I could happily not sleep in the same bed as GSBF for a week, give up all my favorite furniture just when my own parents were also showing up to see our apartment that they're financially responsible for, pretend that I'm TOTALLY ok with spending my last week of school practically not seeing the person who actually defines my experience there, and, oh right, the overwhelming sense of rejection that threatens to rear its ugly head every time one of my friends at school talks about meeting their SO's parents for dinner or for the first time in an excited way.

Happily.

But it just seems a bit much to start it a day earlier that I had planned, especially when that 24 hour period is the anniversary of my birth. But oh well. This IS my life.

I wonder if Gina had problems with Tommy's parents?

Saturday, May 1, 2010

Loathing, Unadulterated Loathing

I hate my:
  • Computer.
  • School.
  • Birthday.
Let's address these one by one, shall we?

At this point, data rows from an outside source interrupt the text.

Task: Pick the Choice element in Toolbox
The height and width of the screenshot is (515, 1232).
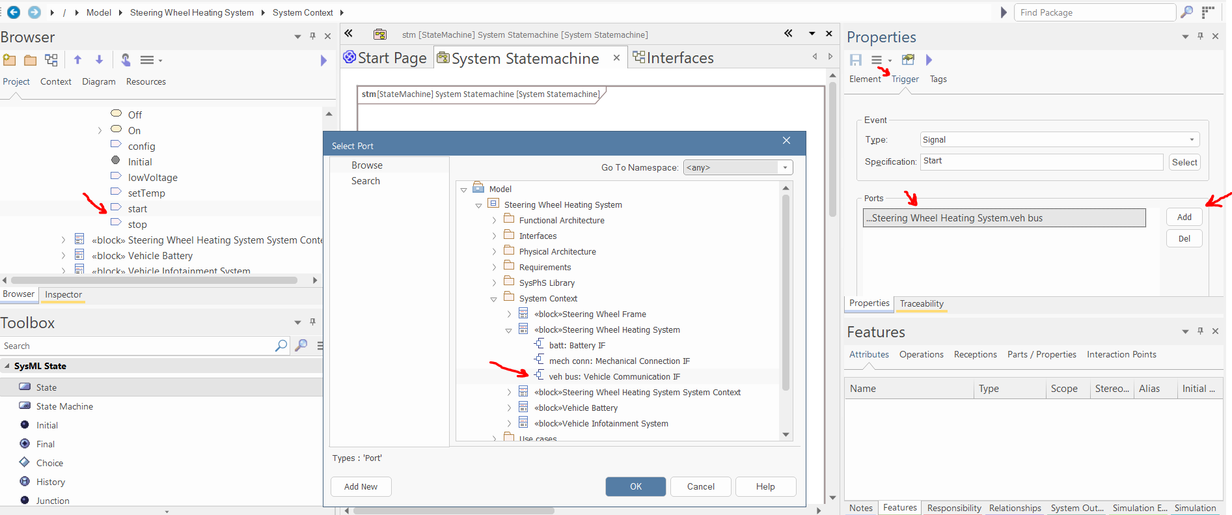Action: coord(49,463)
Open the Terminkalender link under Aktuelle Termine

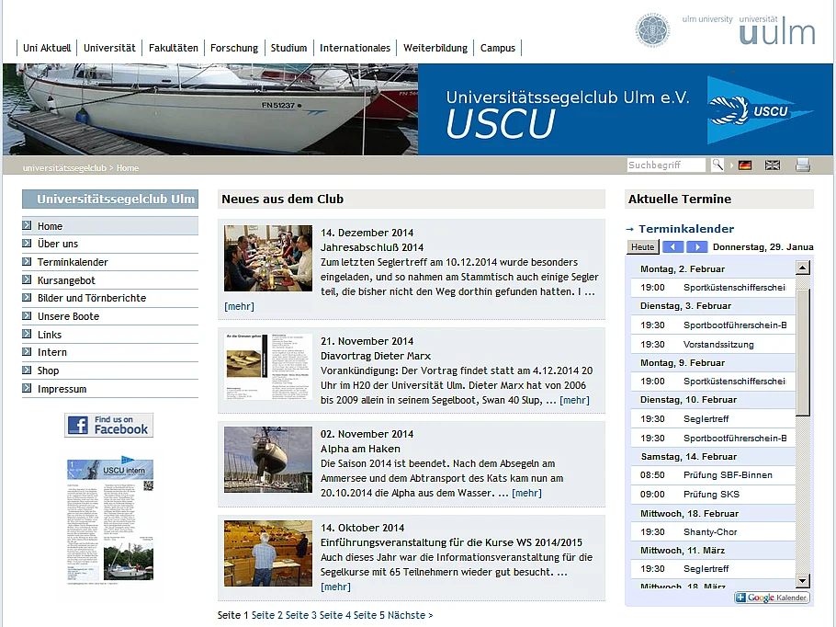[686, 229]
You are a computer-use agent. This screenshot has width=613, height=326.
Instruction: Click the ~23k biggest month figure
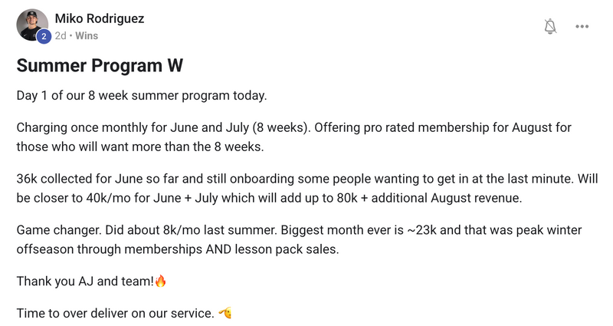click(x=421, y=229)
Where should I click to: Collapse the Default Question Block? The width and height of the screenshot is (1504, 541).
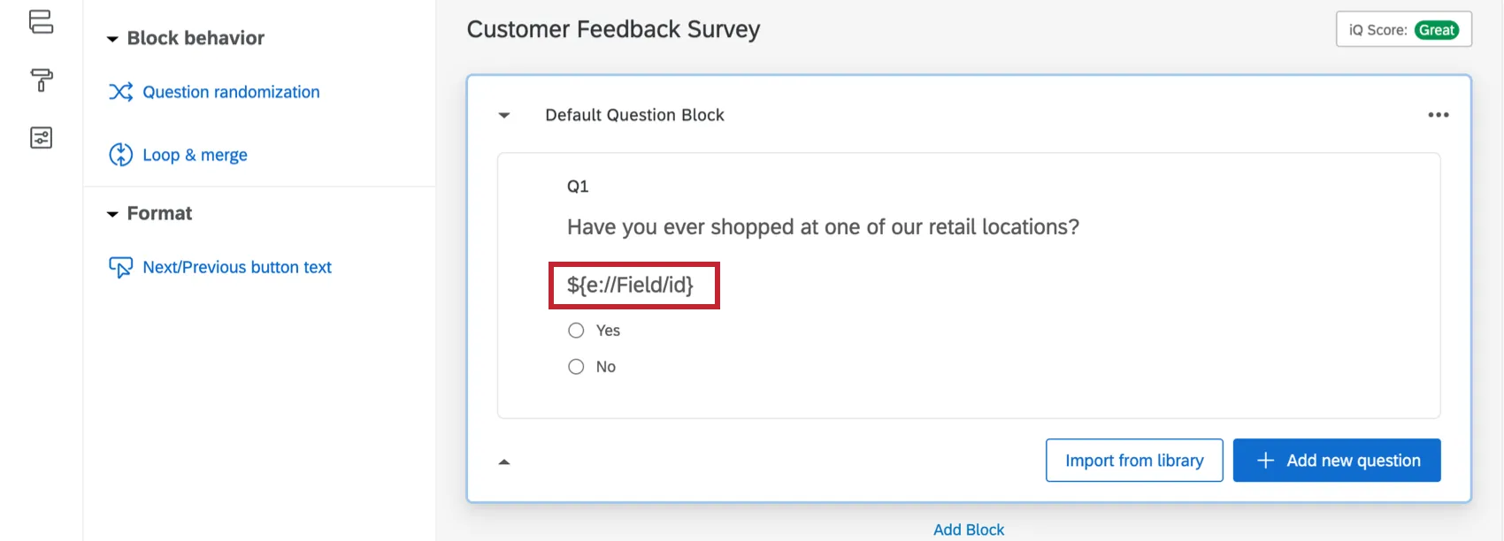point(503,115)
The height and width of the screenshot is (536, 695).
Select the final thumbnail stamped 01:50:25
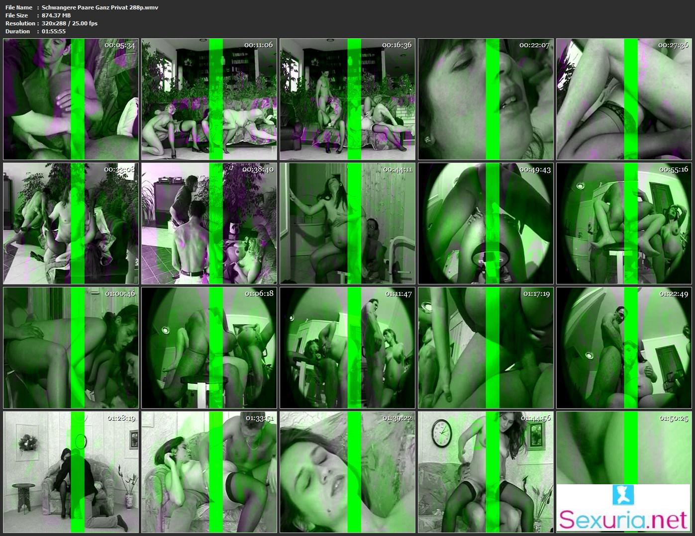624,447
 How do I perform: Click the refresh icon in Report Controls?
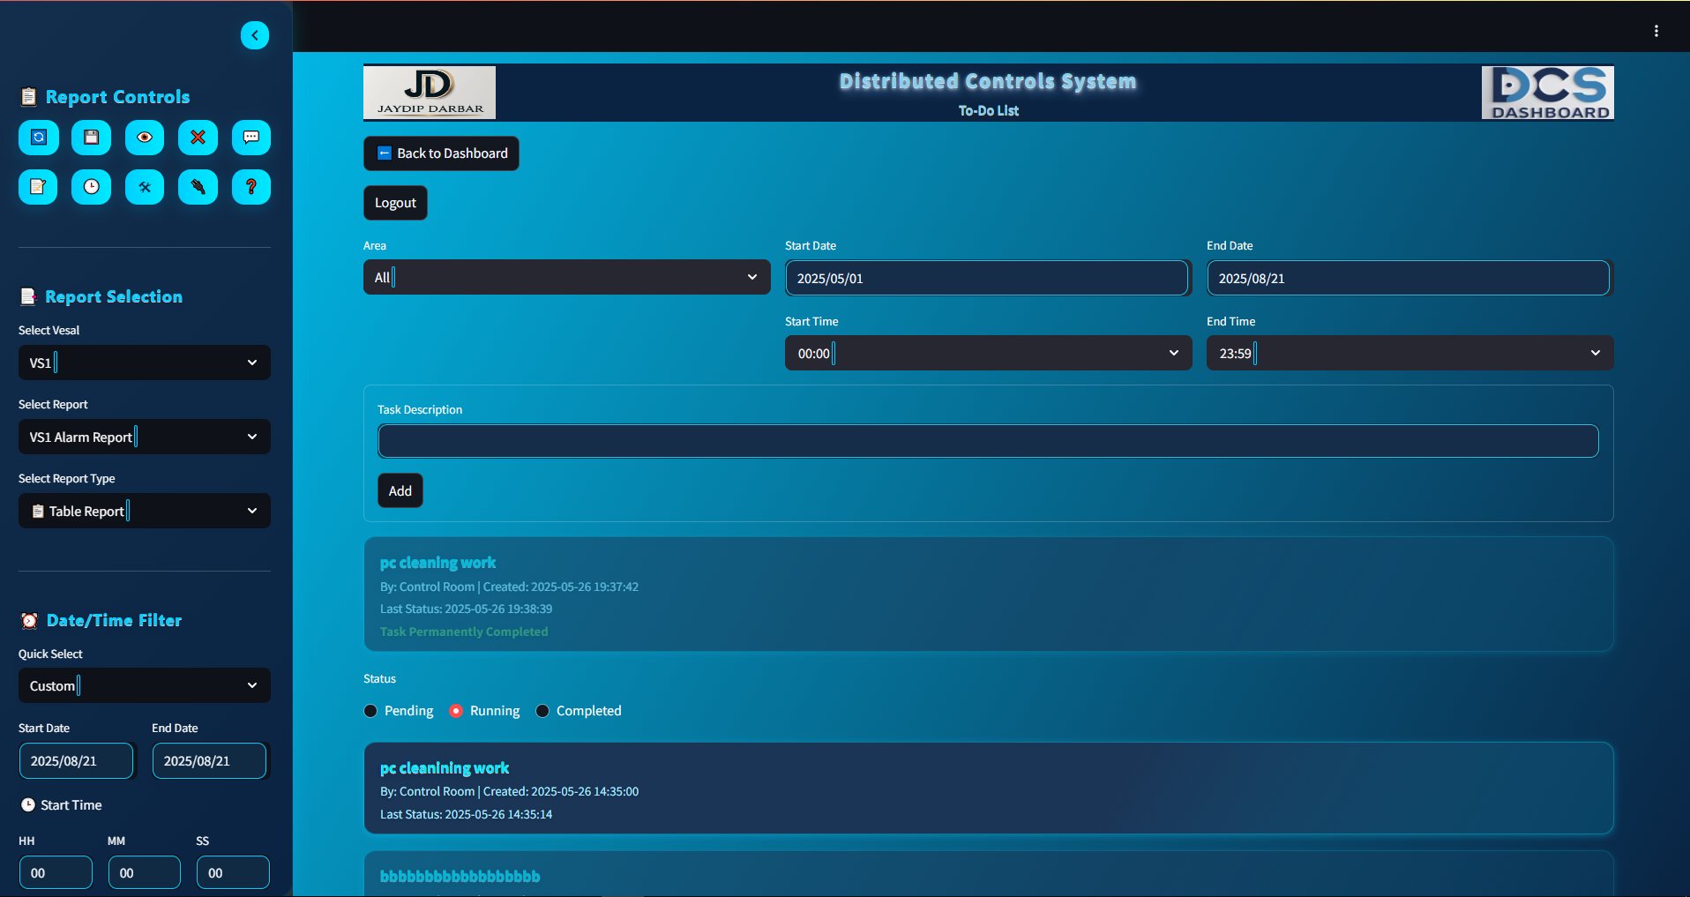[39, 138]
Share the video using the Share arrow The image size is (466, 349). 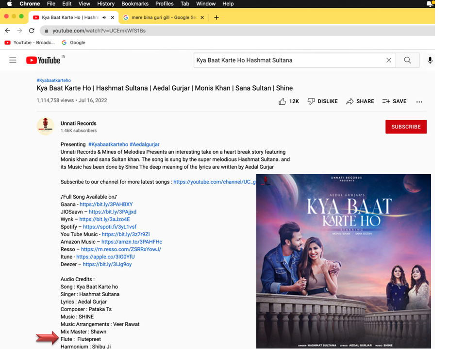pyautogui.click(x=360, y=101)
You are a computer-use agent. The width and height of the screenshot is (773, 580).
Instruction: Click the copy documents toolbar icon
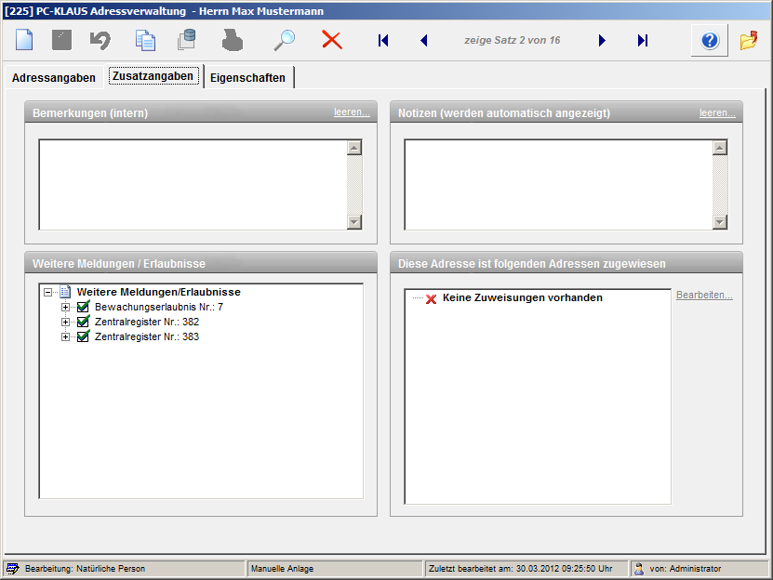(x=145, y=41)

My computer is a Lenovo Ideapad (510?) which I got 2 years ago for school. Yippee! Except last summer the power cord went on the fritz and burned out. I got a replacement cord, which burned out my battery. That's fine, I just have to keep it plugged in all the time, except, oh wait, it's fucking laptop and should probably be portable. Now, it's started to just turn off on me. I've lost the same fucking problem set three times (yes. I should have learned and saved more often) which I didn't really lose because right, autorecover, but whatever!!! SO MANY ERROR REPORTS!!

Ugh.

My school fucking sucks as well. My thesis was due a few weeks ago, and I turned it in and all, and now they turned it back and said "oopsies, your X Y and Z are a few centimeters off". Well obviously I didn't notice, did I? So I'm fine with it. Fuckers. In addition, I have a witch of a teacher who seems to think that I'm still in 8th grade and needs babying through papers. Look lady, if I want to skip class, that is my prerogative. Don't make me feel so damn guilty!!

UGH.

My birthday is the last thing on the menu. It is coming up. I'm going to be 27. I'm actually pretty excited about it. 27 seems a fun age. Except that the day itself is starting to really fucking blow. I don't want to get into the details, because they involve that dramz I talked about a month ago with Grad School BF that I'm going to blog about this week (oh yeah. I'm back, back again. Woopdefuckingdo) but let me just say, that I'm sick of sharing my birthday with other fucking shit. This has been going on since I was 14 and our middle school's trip to DC was on my birthday. You know how fun a birthday is when you sit on a bus for most of it? NOT FUN. And no offense to my siblings, but your graduations have cramped my style. Fuck it. My own graduation is SERIOUSLY cramping my style. Even when I was in Ireland, I had to fly (which I hate to do) in the middle of the day. Sure, my sister totes made up for it by giving me prosecco when we landed... in Italy. But still. Flying sucks. And so does my fucking birthday.

UGGGGGGGGGGGGGGGGH.

I truly hope you're all well. I'm sorry if you think this blog is dead (hello anonymous!) and more importantly, I'm sorry that it kind of has been. Clearly, I have some pent up rage, so you may be subjected to some more ranting in the near future. Know that of course, none of it has anything to do with you. You rock. A lot.